Thomas II and his de facto spouse Ann were reported to be safe in the attic during the devastation 1867 flood of the Hawkesbury, while the flood waters reached a height of one metre on the ground floor of the cottage. Possibly due to the damage caused by this flood or upon Thomas II's death in 1869 when his son Charles inherited the cottage, several repairs to the cottage were carried out in the lat 19th century. Hardwood weatherboards were fixed over the vertical slabs to the east of the rear door (south elevation) and the eastern gable. Beaded lining boards were added to the south and east with a Victorian moulded-top skirting board along the east wall. At some time in the 19th century, corrugated galvanised steel sheeting was fixed over the roof and original shingles, and guttering was probably first installed.
Charles Rose, Thomas II's son, was the proprietor of the place from 1869 until his death in May 1911. However, it is unknown whether Charles resided there. His occupation was as a carrier. He married Marry Ann Green in 1859 at his uncle Henry's station at Warialda, NSW, and at least his first 6 children were born there (between 1860 and 1874).
In his will dated 20 May 1911, Charles Rose devised:
All those my thirteen and three quarter acres of land more or less at Wilberforce whereon I now reside Unto and to the use of my two sons John Henry Rose and Richard Alfred Harold Rose in equal shares their respective heirs and assigns for ever to be divided by a line from the road to the river Hawkesbury so that my son John Henry Rose shall take as his half the portion on which is the Homestead and the other buildings and being the part adjoining the property of Edward Thomas Bowd and so that my son Richard Alfred Harold Rose shall take as his half the other portion on which is the house erected by him.
Charles Rose died 28 May 1911 and his wife Mary Ann died in 1912. In December 1913, John and Richard registered an indenture describing the two equal parcels of land, each measuring 6.3.12 1/2 acres. Fenced boundary lines are noted in the indenture between John's parcel and Bowd's farm (on Howith's grant) and between Richard's parcel and the small strip of land formerly owned by Joshua Rose. In the indenture, John is listed as a farmer, and Richard as a dairyman.
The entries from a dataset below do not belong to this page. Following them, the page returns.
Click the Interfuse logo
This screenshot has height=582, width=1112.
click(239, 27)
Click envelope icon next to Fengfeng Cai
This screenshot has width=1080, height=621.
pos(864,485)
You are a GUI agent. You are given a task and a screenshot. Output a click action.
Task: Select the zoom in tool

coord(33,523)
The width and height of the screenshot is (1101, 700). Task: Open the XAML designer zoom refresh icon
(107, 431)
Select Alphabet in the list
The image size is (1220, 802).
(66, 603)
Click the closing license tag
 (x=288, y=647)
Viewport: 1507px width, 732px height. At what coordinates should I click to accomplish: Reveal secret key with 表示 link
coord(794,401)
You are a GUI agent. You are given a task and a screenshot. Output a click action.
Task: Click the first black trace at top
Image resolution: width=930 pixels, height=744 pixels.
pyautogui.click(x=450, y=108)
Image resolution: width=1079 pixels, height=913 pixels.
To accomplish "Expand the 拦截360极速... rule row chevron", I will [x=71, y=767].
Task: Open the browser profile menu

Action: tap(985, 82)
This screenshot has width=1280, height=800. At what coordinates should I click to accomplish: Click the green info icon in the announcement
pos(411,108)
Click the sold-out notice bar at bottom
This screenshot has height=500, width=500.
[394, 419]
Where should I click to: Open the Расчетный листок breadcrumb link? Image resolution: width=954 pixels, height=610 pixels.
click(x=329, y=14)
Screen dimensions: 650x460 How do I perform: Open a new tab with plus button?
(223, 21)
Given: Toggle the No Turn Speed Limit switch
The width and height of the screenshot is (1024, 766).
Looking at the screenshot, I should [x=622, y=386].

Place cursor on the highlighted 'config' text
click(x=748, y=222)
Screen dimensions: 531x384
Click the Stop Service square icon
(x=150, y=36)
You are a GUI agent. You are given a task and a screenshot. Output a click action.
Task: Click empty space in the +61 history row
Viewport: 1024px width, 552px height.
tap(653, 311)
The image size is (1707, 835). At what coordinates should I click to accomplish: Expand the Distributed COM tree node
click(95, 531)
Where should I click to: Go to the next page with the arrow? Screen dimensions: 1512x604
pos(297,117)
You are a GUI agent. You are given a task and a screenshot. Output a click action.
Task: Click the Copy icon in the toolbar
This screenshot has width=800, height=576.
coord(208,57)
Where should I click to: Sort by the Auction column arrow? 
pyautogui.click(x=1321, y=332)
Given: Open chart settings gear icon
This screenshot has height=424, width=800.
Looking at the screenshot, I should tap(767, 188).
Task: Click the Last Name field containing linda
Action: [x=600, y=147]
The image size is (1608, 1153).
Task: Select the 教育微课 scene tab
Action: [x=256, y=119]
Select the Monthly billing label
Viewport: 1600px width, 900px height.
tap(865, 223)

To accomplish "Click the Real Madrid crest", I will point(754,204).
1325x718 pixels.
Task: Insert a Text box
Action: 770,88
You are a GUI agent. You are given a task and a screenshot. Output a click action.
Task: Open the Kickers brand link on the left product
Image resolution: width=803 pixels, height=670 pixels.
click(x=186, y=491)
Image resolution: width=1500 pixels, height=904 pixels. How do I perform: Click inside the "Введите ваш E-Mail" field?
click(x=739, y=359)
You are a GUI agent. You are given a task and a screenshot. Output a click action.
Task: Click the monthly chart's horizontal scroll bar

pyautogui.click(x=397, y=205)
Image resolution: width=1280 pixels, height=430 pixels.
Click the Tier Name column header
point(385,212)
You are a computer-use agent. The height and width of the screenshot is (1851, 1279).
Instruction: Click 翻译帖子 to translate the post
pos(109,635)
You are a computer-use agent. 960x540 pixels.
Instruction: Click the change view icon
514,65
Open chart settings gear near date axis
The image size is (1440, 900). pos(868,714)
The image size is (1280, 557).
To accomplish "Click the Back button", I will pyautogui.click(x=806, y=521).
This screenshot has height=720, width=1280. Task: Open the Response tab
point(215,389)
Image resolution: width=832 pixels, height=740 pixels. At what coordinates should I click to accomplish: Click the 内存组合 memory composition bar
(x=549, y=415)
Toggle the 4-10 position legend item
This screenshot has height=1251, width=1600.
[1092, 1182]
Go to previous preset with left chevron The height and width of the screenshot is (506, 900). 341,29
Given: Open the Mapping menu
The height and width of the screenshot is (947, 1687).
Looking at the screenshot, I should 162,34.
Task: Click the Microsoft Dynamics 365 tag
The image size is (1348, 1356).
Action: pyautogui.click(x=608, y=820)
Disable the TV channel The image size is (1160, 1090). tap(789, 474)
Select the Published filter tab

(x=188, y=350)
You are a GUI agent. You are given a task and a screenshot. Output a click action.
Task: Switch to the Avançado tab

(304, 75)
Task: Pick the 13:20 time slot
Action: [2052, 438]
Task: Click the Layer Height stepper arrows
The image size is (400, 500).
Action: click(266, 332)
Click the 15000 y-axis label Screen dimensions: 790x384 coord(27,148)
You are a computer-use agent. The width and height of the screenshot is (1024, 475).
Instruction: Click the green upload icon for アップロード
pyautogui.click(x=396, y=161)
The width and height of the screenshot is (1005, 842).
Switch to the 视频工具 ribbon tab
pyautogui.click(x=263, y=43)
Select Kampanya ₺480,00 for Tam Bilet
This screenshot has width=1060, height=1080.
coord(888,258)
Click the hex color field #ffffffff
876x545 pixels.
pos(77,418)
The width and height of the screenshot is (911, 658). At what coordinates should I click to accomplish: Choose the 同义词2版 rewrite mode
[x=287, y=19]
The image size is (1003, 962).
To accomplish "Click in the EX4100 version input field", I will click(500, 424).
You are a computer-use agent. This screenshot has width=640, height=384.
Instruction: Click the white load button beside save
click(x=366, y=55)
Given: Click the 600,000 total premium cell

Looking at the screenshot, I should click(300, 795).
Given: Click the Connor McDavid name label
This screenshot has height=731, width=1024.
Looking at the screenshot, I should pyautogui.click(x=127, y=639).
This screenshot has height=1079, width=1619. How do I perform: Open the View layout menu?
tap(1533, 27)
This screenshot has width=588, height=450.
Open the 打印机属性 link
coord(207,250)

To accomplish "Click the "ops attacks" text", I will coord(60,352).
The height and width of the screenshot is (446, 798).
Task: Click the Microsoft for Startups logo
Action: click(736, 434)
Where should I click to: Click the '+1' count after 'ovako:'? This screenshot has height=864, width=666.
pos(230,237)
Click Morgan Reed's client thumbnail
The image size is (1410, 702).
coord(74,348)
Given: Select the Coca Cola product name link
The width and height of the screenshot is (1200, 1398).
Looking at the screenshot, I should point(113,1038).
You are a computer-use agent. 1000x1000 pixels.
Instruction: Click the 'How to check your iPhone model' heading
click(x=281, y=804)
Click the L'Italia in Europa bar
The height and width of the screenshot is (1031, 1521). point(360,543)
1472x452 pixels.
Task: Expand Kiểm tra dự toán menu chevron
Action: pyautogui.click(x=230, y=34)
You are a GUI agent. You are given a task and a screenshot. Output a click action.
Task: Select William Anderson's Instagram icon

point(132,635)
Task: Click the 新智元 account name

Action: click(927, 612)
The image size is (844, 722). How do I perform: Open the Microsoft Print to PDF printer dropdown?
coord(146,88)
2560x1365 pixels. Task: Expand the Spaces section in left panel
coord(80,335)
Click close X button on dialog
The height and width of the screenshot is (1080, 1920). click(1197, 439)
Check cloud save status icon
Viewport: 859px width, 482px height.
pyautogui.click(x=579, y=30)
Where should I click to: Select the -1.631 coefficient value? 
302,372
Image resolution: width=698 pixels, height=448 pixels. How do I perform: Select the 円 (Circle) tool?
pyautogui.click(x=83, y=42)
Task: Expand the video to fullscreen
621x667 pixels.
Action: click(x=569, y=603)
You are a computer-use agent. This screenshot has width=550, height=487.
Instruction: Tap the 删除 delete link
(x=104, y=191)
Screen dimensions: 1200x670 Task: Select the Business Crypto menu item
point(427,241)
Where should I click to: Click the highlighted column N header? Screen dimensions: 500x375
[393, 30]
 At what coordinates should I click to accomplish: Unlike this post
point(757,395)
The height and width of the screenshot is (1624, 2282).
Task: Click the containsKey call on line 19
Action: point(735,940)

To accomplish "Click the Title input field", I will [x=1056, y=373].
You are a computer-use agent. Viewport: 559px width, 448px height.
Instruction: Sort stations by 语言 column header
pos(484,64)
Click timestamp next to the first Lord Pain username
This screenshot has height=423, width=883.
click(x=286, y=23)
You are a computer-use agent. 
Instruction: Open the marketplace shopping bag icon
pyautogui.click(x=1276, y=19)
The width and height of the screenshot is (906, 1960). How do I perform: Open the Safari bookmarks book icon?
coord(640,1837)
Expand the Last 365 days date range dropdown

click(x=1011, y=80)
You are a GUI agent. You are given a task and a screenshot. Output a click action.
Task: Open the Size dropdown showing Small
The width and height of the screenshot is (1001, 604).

Physical changes made to the cottage in the early 20th century may have been made by John Rose after receiving the cottage upon the death of his parents. (The repairs could also have been made to make the cottage more comfortable for Charles and Mary Ann Rose in the later years of their lives.) Pine weatherboards were fixed over the slabs on the west side of the rear door (south elevation), over the fixed internally to all walls in the front room, as well as the west and south walls in the front bedroom, and on the north wall in the kitchen. Additionally, the stepladder to the attic was rebuilt and lined with similar boards to the walls.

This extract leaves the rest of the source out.